Task instructions - Extract exactly and only the lines of the data below, starting at the line with "At what coordinates should I click to accomplish: Open Payment" and stopping after the final line.

Material provided -
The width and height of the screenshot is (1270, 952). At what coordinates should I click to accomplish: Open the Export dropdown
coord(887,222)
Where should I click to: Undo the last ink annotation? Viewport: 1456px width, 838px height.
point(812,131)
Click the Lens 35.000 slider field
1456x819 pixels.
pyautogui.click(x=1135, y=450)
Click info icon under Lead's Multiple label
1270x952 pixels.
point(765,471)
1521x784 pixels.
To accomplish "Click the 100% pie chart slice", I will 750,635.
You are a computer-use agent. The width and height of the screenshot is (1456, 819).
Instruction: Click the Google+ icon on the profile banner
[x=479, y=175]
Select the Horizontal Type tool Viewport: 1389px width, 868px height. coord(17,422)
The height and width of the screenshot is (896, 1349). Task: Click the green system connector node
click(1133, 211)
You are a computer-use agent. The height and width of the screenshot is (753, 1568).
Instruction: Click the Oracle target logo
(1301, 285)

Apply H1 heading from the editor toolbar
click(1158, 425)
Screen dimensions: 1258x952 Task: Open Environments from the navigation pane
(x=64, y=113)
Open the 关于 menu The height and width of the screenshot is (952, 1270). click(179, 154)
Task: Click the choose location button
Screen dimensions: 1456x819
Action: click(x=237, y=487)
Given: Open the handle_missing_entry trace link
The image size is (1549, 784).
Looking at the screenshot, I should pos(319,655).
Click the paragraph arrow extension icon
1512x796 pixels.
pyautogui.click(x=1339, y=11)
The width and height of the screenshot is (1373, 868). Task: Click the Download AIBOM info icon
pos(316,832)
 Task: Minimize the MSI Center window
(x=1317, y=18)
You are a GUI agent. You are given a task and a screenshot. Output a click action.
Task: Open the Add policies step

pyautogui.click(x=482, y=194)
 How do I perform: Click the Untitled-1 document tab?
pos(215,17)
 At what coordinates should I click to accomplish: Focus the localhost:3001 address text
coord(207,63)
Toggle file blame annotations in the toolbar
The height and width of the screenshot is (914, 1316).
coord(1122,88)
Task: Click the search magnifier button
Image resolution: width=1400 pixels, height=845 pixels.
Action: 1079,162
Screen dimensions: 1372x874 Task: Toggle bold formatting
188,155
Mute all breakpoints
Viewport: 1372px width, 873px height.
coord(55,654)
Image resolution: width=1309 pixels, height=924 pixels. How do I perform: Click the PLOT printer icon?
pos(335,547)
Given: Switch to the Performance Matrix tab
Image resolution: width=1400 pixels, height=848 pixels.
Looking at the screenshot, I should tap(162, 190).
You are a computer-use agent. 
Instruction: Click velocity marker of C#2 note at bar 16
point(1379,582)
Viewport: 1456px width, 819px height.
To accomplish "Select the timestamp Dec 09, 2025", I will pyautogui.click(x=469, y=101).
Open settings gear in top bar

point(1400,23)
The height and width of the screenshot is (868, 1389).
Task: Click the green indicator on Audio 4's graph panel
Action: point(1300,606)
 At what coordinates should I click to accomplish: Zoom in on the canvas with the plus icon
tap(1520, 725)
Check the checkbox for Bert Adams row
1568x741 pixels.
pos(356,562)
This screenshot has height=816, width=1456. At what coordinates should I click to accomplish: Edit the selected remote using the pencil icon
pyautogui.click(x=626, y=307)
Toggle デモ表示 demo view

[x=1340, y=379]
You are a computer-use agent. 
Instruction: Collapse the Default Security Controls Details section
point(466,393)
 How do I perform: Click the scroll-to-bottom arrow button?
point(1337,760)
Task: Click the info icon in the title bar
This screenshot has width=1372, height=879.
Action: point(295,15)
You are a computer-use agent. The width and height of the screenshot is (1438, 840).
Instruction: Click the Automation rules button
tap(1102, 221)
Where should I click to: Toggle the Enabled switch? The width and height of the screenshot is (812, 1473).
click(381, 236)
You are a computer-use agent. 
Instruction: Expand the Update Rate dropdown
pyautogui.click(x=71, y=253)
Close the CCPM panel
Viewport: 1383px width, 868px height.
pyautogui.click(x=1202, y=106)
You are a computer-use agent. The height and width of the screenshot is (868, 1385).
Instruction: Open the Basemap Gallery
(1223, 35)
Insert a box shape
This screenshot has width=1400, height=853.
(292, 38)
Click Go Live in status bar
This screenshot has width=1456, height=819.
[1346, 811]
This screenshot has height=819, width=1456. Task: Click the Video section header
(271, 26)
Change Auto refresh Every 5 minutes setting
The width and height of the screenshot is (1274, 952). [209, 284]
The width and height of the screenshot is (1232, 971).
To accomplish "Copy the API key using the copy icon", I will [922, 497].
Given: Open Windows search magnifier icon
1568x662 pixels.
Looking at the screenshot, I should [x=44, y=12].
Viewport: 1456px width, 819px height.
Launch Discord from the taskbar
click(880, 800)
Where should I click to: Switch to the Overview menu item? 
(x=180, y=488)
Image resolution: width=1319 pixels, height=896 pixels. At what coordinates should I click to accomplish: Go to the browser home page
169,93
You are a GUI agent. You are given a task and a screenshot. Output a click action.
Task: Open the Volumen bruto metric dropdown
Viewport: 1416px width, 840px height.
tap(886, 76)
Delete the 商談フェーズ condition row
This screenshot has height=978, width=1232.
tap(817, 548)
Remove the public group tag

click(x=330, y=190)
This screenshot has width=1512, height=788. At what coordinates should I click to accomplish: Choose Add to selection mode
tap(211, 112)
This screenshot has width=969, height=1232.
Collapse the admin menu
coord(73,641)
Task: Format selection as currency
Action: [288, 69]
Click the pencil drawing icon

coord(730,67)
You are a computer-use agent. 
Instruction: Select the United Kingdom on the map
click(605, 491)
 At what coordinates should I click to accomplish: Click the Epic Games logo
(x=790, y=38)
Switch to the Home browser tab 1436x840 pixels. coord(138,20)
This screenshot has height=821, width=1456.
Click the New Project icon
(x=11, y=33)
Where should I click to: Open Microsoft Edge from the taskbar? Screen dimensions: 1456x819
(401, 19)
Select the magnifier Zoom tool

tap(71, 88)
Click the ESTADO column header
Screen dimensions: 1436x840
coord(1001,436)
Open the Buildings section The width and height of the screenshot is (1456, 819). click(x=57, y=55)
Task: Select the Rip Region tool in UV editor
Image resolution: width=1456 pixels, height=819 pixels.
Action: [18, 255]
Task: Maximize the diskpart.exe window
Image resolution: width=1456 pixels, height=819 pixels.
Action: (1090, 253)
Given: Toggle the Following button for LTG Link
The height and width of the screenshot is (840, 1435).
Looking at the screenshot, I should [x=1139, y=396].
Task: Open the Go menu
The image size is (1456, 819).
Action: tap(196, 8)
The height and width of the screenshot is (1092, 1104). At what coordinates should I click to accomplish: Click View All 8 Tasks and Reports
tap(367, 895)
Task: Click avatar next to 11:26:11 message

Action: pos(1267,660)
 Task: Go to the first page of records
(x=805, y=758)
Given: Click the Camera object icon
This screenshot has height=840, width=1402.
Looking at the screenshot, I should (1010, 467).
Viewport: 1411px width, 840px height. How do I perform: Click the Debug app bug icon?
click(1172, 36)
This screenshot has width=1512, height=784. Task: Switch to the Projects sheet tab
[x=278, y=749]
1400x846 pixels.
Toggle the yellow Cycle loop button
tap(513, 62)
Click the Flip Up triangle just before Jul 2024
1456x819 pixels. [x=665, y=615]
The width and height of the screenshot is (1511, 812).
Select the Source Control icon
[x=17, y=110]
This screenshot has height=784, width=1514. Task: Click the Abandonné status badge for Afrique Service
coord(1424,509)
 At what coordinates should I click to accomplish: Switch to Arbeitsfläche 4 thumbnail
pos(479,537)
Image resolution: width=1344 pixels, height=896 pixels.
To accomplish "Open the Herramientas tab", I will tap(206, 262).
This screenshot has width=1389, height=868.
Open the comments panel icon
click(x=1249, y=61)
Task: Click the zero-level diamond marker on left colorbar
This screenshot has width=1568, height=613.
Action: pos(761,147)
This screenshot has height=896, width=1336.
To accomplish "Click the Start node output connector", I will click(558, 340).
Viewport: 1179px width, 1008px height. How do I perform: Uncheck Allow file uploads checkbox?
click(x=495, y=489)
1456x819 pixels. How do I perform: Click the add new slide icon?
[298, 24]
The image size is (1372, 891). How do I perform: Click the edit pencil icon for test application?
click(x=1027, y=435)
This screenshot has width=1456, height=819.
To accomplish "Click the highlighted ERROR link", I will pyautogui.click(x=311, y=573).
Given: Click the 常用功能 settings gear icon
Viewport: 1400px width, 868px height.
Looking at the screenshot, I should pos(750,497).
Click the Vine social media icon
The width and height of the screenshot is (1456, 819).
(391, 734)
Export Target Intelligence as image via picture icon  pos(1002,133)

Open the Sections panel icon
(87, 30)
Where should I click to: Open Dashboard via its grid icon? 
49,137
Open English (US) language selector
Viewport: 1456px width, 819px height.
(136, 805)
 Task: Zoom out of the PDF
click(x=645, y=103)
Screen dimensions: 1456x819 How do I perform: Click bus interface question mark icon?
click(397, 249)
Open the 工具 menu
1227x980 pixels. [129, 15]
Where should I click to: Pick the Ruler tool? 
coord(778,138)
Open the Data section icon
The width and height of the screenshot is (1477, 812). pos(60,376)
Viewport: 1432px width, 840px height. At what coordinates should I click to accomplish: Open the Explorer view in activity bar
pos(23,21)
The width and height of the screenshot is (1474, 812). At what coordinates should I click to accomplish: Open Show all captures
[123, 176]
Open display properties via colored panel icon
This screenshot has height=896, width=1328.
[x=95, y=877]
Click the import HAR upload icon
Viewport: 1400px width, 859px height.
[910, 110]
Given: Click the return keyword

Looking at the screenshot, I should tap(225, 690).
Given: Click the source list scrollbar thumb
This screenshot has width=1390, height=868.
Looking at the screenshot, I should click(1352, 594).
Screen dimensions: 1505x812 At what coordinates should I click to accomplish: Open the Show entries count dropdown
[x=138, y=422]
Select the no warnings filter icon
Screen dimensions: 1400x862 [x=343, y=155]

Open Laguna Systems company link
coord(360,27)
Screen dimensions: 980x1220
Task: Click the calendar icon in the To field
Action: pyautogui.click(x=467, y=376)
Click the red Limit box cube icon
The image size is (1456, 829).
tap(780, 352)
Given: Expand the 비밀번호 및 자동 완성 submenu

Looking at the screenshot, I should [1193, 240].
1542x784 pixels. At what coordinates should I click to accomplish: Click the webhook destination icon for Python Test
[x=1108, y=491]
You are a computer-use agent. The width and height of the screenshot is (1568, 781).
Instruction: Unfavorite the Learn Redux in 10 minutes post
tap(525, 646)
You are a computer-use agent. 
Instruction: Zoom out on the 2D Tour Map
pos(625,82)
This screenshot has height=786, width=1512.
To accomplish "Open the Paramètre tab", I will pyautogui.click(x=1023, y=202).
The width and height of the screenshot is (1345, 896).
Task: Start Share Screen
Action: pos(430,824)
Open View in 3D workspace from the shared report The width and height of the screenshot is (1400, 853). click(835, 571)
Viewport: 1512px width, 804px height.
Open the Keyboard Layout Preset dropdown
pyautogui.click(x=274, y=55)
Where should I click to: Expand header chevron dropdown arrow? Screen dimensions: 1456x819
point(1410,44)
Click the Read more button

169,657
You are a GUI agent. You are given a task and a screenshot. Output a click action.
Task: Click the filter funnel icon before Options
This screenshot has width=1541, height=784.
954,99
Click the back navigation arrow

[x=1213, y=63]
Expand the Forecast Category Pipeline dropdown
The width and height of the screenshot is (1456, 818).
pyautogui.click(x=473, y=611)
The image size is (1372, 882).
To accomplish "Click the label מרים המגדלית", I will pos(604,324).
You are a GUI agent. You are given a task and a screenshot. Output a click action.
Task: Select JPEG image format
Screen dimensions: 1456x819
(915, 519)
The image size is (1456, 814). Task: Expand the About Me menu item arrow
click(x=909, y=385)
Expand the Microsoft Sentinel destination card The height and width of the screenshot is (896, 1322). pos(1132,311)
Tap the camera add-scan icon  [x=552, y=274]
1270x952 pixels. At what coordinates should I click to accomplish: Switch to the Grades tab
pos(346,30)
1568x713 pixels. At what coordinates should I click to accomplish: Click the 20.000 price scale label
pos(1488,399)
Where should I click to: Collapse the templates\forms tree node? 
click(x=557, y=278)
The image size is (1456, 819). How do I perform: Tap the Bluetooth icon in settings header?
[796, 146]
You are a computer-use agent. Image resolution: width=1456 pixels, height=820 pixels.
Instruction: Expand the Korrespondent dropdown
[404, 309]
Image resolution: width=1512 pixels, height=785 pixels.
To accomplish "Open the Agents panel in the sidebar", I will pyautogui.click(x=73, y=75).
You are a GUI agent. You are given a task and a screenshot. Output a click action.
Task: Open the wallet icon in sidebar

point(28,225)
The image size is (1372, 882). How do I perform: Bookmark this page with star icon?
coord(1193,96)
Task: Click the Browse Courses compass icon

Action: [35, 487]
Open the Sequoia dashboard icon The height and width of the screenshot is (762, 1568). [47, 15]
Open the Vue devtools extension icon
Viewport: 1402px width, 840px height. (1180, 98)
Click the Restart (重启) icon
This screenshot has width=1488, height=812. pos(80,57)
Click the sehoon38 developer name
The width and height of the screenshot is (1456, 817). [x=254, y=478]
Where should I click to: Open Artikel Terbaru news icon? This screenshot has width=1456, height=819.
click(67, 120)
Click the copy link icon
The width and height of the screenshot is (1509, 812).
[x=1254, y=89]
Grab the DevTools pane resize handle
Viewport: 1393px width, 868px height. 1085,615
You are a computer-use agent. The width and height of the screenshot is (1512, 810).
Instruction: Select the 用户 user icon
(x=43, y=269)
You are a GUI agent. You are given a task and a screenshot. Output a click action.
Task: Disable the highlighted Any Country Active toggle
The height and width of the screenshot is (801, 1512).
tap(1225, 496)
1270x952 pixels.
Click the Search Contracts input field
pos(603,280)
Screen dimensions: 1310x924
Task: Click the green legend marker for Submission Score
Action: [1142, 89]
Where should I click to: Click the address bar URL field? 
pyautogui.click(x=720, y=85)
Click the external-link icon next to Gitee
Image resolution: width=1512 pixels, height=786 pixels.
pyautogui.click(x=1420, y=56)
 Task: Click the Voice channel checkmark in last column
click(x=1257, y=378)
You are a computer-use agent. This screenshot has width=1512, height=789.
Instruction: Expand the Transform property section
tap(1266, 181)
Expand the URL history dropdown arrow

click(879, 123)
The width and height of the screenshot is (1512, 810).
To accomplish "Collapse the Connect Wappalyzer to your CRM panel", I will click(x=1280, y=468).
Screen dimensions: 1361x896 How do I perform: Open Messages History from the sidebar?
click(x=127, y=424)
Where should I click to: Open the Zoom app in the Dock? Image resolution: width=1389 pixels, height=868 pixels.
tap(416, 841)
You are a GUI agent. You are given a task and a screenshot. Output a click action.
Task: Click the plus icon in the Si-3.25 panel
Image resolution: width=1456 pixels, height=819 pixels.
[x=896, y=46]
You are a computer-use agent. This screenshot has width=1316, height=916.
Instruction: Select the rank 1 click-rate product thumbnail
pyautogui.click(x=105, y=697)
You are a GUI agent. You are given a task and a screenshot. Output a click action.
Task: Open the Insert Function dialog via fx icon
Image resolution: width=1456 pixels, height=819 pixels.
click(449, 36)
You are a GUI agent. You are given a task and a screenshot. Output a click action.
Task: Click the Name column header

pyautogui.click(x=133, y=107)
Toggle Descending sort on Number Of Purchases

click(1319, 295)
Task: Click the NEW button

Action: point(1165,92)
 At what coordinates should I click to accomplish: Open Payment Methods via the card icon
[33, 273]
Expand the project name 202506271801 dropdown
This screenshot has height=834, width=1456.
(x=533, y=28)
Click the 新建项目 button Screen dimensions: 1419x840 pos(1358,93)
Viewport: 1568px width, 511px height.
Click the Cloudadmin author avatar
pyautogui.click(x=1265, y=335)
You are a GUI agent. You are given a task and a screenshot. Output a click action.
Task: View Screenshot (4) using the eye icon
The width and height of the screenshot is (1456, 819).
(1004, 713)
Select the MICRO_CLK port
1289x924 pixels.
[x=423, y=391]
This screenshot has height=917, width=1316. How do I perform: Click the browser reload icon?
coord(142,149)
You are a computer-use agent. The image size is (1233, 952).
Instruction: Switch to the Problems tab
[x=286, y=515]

Task answer -
 At what coordinates should I click to accomplish: Open Payment Methods via the card icon
[33, 273]
Expand the project name 202506271801 dropdown
This screenshot has height=834, width=1456.
(x=533, y=28)
Click the 新建项目 button Screen dimensions: 1419x840 pos(1358,93)
Viewport: 1568px width, 511px height.
Click the Cloudadmin author avatar
pyautogui.click(x=1265, y=335)
You are a GUI agent. You are given a task and a screenshot. Output a click action.
Task: View Screenshot (4) using the eye icon
The width and height of the screenshot is (1456, 819).
(1004, 713)
Select the MICRO_CLK port
1289x924 pixels.
[x=423, y=391]
This screenshot has height=917, width=1316. How do I perform: Click the browser reload icon?
coord(142,149)
You are a computer-use agent. The image size is (1233, 952).
Instruction: Switch to the Problems tab
[x=286, y=515]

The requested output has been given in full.